Always available, always on – in conversation with Claude Schück, Veeam Software

January 31st, 2017, Published in Articles: EE Publishers, Articles: EngineerIT


Claude Schück, regional manager for Africa, Veeam Software.

Always available, always on – the two phrases seem to contradict each other. If an IT network is always on, surely it should be always available? Not so says Claude Schück, regional manager for Africa at Veeam.  And that is how Schück and I had a conversation over a cup of coffee, clearing up what appears to be a contradiction.

“Always available for me means how long will it take services to come back to be productive after a disruption? There are always challenges that everything in an organisation is not always on. That is the gap that always available points to. It is not really acceptable but in industry it is considered that there may be a short break in production and accessibility but only in terms of seconds and minutes, and not hours and days. That is what I am referring to as being always available.”

“Big organisations and enterprises that have large workforces are realising that if the mail server or print server is not working, that it is not only very unproductive but while your employees are doing nothing for four, five or six hours, the competition may cash in on your downtime.”

We chatted quite a bit about customer experience and the impact that unavailability of an online service has on customer retention. Schück related an incident that happened to him when he ordered groceries online. While placing his order the website went down and he had to log on again. The end result was that he did not receive all the goods he ordered. He said,  “It is not only irritating, but I was charged upfront for all my purchases and had to spend grudge time to get the store to rectify the situation.  Naturally I moved to another online store where up to now I have received great service. For the defaulting store I hope the IT people will spend time understanding what downtime can do to a company’s reputation and image and ultimately its position in the market. In the times we live today customers are unpredictable and will move their business for the slightest inconvenience to another company!”

The effort and cost to keep legacy systems up to date to ensure always availability far exceed investment in always availability products. Even the loss of productivity during four hours of downtime far exceeds the investment cost in new systems.

“In the South African context smaller businesses seem to be more up to date, they are more agile and move more quickly. Many have no legacy systems to replace. For smaller businesses, if they lose one or two big customers due to downtime they can close their doors. That is what availability means for them. Medium sized, larger businesses and enterprises are far behind. The banks are a perfect example of this. Recently one of the big banks went down for six to seven hours for two days in a row.  Banks and many large enterprises still operate on huge legacy systems which give software developers many headaches, having to develop and write patches that enable them to offer the services today’s customers expect.”

In the recent 2016 Veeam Availability Report it is reported that 84% of IT decision makers agreed that their organisations have an availability gap which results in an unacceptable number of unplanned downtime.

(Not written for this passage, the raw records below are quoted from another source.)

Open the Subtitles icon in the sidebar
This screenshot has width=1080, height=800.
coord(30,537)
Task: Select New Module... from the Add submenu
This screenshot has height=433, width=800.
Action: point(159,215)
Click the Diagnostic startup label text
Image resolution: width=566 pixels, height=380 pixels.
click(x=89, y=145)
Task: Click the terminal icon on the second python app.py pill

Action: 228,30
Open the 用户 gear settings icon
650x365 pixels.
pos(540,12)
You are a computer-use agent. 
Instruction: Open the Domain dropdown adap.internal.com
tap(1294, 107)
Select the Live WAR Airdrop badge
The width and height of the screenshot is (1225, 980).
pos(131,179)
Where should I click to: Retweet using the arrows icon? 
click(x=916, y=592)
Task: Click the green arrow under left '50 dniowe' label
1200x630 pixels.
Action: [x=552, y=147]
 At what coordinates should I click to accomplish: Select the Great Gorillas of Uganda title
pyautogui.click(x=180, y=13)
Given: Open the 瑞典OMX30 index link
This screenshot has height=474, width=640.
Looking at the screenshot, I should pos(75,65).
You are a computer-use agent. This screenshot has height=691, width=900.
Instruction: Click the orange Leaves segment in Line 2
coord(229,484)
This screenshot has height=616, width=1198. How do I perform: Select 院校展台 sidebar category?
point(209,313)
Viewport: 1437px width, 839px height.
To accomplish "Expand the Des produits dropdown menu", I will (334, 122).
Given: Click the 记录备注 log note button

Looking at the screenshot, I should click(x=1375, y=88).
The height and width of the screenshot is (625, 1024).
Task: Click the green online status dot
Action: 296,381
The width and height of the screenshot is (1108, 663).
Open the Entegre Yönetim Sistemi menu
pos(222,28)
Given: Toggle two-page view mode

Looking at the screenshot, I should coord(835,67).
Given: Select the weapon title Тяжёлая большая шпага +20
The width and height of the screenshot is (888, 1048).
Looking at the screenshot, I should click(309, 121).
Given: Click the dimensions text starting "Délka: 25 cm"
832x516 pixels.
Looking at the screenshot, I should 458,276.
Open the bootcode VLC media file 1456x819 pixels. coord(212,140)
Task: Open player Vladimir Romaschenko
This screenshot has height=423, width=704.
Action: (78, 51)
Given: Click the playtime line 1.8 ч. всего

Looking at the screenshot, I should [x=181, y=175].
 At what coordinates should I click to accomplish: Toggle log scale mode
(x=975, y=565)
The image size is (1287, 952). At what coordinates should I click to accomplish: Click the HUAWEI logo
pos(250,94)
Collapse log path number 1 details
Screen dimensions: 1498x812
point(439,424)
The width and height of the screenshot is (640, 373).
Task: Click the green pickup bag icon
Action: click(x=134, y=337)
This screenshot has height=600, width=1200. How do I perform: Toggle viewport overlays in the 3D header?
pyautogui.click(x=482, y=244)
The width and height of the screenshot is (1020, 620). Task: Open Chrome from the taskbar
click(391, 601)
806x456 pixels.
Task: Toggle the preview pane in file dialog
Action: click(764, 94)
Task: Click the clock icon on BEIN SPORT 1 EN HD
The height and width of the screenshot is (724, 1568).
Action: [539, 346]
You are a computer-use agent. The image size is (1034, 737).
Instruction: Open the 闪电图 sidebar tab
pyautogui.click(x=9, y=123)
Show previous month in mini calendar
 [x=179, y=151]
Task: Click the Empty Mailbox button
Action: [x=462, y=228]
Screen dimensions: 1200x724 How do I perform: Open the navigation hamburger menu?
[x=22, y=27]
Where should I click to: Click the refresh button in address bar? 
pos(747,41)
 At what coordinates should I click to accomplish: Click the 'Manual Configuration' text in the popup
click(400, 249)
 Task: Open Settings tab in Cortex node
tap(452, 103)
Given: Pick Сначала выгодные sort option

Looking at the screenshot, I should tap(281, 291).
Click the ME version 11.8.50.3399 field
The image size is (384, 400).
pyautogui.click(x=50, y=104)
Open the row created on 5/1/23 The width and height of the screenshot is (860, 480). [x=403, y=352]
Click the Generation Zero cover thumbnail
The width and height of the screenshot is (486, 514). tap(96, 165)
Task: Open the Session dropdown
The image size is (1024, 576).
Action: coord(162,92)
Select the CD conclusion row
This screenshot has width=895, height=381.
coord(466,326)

“While regulations compel banks and enterprises to keep records for many years it is fast retrieval that is now the problem. On which tape is it stored, do they still have the equipment to play the old tapes or do they have to look around the industry to find someone who has kept and maintained very old tape drives?  If information was stored a few years ago, the reply is yes we can retrieve the information but can you wait a week or so. Today the information can be pushed into the cloud or in the company’s own private could and be readily available. I can request IT for data from year five month four. They boot up the service, retrieve the required information from the cloud – whether public or private – and get back to me by the time I get back to my desk.  It is true that we today live in an era of instant gratification, it is no different in the IT industry. We are just fortunate that there are systems available to enable IT to deliver.

“To be truly an always on organisation requires a great deal of effort. It is not simply enough to provide employees with devices that enable email access while on the move. It is about guaranteeing access to all resources. During this year I believe we will see data centres being upgraded with the focus on 24/7 access for the always on enterprise. Having said that, cloud is currently underutilised. The majority of the IT decision makers who responded to the survey for the Availability Report are using cloud as a backup with the emphasis on recovering data in case something goes wrong, instead of using it to use backups more creatively in order to increase availability.

“After heavily investing in legacy systems over the years, decision makers cannot afford to rip and replace their entire infrastructure. As more businesses place availability at the heart of their plans, the industry will see a push towards hybrid cloud adoption in the enterprise. The hybrid approach provides a practical and cost-effective opportunity to move some of the workload into the cloud. In doing so, decision makers will reap the benefit of having peace of mind that availability is taken care of when it comes to mission-critical data. With this migration, companies across industry sectors will be able to transform their business strategies and economic models to be more reflective of the dynamic always on environment.

“From my interaction with the industry I detect a greater urgency to ensure that customers are spared downtime whether it is banking or online shopping,” said Schück.